YOUR OBJECTIVE>
Filter the entries for the word "avatar". Copy each line in which it occurs.

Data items
________

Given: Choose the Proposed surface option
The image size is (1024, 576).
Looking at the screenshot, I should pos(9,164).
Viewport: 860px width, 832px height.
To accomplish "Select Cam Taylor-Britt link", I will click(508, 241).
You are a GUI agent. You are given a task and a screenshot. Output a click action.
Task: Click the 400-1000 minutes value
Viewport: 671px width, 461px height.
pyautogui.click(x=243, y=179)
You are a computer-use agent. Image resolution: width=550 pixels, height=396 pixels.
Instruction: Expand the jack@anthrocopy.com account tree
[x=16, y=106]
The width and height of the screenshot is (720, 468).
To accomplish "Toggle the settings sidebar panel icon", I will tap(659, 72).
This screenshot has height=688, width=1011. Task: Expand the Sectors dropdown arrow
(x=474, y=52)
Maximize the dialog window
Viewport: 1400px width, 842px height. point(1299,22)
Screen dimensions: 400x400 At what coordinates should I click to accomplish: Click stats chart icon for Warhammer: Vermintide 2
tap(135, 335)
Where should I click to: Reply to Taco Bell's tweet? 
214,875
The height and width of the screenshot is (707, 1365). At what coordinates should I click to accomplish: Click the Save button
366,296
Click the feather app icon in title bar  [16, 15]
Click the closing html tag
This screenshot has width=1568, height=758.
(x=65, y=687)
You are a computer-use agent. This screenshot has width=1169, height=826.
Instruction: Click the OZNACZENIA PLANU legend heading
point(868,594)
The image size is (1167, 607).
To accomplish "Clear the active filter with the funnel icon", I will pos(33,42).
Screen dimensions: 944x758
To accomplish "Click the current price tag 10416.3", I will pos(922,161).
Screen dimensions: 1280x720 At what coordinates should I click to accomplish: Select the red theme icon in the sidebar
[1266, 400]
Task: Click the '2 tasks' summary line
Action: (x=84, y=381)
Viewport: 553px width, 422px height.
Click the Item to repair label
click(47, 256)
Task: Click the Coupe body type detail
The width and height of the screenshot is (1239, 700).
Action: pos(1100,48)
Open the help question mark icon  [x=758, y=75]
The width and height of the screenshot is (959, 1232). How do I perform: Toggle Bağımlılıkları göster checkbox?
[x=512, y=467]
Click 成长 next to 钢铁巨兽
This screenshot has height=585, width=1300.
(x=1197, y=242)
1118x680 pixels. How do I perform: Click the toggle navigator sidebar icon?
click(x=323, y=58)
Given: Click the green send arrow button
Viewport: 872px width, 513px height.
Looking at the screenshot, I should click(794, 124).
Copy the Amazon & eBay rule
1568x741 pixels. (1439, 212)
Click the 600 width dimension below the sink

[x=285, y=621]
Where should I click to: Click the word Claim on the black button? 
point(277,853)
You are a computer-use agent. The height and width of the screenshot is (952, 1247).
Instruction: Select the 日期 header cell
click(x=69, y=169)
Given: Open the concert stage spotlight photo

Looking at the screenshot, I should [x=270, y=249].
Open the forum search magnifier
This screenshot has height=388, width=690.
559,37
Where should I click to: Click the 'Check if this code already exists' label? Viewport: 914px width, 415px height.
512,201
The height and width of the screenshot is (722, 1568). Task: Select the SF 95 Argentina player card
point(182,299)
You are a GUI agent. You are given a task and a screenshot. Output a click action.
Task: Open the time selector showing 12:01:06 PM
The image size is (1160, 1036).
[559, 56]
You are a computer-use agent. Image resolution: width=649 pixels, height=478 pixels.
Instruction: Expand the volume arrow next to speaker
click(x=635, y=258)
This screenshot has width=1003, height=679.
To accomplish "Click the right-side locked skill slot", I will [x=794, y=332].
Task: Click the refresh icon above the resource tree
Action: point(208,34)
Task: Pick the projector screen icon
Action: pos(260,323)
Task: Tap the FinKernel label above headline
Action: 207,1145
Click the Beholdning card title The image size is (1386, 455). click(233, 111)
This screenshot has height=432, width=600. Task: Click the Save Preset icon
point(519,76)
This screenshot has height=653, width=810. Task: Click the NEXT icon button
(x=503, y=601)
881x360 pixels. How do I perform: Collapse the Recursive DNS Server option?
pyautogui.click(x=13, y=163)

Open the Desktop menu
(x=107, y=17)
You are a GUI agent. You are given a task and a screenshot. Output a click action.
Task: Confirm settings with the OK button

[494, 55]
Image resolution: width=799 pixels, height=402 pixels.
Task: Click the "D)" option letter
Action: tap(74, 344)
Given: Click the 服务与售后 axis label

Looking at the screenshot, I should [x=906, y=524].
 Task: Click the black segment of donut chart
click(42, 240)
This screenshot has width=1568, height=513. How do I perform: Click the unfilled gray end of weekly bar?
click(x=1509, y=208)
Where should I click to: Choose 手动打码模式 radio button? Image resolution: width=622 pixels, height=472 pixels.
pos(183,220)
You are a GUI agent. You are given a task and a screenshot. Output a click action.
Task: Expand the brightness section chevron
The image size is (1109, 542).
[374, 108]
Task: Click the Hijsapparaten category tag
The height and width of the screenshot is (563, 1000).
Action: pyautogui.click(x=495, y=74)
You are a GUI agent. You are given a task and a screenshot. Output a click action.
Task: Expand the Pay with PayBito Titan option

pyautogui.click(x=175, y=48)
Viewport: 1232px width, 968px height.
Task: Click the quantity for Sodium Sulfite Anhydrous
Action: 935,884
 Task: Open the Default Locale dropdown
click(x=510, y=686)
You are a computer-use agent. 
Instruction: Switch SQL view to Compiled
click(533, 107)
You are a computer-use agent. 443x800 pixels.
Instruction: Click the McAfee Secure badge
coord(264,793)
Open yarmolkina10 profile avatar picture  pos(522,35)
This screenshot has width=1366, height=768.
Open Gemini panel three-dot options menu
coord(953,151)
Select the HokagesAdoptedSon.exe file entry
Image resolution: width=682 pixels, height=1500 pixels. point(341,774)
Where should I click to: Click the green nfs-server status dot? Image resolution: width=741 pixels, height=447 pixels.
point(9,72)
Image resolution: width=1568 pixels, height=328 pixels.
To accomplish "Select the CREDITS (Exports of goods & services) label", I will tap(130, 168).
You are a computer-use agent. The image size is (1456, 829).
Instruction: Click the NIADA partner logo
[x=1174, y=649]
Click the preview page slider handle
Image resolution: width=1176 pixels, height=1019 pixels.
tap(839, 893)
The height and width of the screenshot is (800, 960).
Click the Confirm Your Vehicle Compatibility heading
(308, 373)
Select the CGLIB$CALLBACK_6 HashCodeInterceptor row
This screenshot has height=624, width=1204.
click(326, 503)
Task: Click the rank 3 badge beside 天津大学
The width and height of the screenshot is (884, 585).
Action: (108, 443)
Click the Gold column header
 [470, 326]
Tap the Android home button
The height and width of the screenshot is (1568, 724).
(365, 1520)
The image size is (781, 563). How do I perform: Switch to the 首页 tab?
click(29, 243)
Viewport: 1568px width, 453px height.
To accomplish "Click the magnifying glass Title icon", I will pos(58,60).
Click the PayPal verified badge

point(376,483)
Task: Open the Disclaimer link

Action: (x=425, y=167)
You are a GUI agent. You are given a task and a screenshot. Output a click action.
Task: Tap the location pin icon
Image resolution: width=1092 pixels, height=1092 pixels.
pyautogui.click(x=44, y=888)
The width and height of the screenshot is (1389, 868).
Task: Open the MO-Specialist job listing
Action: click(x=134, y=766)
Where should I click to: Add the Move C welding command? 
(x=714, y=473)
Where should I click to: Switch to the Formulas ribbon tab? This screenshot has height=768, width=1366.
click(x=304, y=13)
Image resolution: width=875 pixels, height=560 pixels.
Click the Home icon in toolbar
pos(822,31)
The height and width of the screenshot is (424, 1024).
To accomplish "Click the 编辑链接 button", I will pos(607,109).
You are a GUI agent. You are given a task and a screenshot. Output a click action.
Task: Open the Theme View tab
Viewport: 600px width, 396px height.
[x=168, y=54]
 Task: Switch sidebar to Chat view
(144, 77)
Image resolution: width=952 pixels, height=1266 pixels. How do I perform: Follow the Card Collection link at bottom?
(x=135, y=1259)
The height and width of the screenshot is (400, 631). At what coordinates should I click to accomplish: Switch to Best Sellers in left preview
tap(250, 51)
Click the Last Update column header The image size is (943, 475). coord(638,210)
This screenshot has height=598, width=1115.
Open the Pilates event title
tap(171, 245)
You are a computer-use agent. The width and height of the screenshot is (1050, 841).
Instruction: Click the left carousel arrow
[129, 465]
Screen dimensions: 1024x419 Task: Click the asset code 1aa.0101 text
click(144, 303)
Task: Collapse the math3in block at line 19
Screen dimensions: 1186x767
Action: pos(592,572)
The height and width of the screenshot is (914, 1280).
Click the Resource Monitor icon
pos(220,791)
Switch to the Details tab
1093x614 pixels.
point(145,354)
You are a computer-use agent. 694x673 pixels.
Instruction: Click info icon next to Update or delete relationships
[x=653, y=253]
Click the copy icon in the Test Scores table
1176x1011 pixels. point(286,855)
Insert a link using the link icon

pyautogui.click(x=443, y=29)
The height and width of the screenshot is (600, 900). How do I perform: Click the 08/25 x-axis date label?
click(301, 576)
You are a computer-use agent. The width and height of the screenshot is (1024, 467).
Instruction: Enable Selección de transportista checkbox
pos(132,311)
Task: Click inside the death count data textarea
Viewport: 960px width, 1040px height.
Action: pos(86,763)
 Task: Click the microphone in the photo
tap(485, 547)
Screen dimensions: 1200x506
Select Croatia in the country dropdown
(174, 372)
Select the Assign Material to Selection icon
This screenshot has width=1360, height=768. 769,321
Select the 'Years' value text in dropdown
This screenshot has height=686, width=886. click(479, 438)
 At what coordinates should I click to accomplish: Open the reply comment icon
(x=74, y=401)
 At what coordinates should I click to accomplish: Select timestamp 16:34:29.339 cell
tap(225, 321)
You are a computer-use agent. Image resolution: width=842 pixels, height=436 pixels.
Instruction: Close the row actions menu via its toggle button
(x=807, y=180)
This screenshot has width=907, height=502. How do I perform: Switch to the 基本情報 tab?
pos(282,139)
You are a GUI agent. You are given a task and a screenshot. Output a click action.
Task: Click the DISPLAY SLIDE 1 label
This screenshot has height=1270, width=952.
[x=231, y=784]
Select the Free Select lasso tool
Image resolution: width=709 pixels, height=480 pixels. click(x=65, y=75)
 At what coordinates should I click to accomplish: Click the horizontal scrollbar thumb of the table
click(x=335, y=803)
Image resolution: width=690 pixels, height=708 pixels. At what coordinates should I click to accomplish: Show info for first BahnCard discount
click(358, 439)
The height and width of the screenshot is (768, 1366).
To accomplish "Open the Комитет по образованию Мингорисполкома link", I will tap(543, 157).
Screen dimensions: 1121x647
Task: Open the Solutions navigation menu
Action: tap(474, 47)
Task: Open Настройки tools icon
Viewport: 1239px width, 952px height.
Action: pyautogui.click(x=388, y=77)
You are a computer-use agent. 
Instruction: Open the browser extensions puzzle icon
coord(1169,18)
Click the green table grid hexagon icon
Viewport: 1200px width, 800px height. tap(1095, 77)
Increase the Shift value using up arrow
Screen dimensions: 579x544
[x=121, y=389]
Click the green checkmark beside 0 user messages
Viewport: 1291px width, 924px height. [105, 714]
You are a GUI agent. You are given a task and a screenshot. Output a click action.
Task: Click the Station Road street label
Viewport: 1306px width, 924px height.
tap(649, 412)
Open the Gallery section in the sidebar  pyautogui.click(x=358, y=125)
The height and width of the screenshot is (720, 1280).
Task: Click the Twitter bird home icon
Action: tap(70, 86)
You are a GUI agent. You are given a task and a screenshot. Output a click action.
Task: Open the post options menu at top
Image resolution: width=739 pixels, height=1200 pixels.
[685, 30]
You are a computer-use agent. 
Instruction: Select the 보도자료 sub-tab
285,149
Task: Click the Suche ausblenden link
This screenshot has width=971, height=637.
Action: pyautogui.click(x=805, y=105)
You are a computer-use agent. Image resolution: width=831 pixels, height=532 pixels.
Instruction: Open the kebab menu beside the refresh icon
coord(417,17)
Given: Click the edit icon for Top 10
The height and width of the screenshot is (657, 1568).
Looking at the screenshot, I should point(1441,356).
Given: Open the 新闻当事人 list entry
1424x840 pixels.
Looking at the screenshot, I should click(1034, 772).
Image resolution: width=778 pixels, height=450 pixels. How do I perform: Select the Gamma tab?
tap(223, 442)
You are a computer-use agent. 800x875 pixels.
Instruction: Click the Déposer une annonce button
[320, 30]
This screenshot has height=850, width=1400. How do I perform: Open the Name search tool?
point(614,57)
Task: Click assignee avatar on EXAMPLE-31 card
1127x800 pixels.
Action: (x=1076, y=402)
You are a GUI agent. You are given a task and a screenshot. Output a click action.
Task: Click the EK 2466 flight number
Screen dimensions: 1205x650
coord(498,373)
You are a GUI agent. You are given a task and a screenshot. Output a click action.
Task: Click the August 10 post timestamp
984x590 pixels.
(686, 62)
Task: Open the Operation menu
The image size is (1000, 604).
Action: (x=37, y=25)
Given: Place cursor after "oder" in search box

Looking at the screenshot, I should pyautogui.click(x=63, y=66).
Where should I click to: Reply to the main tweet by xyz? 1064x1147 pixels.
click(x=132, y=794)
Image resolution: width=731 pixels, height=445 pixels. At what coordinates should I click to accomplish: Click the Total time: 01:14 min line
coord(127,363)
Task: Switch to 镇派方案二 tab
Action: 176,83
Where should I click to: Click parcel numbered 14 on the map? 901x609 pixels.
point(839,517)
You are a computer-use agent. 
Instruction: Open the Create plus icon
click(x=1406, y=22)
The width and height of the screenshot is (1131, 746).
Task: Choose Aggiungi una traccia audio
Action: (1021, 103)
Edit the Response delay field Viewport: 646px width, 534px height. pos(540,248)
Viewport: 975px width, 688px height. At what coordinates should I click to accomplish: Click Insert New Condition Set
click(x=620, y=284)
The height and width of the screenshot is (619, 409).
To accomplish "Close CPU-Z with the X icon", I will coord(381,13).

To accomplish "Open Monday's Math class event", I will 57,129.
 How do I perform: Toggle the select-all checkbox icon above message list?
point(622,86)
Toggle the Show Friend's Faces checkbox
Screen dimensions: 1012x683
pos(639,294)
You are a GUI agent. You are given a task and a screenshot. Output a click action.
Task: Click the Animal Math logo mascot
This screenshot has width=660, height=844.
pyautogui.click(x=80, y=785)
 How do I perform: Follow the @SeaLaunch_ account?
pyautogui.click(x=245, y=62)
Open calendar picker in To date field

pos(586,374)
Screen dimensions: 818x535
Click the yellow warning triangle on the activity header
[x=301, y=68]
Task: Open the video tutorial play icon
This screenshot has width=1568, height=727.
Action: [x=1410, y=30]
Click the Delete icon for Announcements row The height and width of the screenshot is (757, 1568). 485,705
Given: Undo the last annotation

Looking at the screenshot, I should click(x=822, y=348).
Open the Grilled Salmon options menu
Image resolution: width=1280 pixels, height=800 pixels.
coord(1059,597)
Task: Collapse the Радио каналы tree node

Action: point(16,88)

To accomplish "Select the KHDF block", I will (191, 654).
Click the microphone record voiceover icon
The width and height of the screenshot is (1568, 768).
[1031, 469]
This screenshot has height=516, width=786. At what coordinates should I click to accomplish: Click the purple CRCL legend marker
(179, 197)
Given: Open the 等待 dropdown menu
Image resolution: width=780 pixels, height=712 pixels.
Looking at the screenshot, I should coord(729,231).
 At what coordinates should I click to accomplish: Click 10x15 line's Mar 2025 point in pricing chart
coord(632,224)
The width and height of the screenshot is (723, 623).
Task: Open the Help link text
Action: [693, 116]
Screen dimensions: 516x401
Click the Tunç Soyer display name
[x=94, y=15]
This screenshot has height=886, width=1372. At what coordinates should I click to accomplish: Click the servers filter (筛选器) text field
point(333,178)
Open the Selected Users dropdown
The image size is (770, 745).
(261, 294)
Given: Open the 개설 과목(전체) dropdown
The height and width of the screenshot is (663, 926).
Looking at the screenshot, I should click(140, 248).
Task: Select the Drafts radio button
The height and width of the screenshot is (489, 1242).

________

RESULT>
Open yarmolkina10 profile avatar picture  pos(522,35)
Task: Click assignee avatar on EXAMPLE-31 card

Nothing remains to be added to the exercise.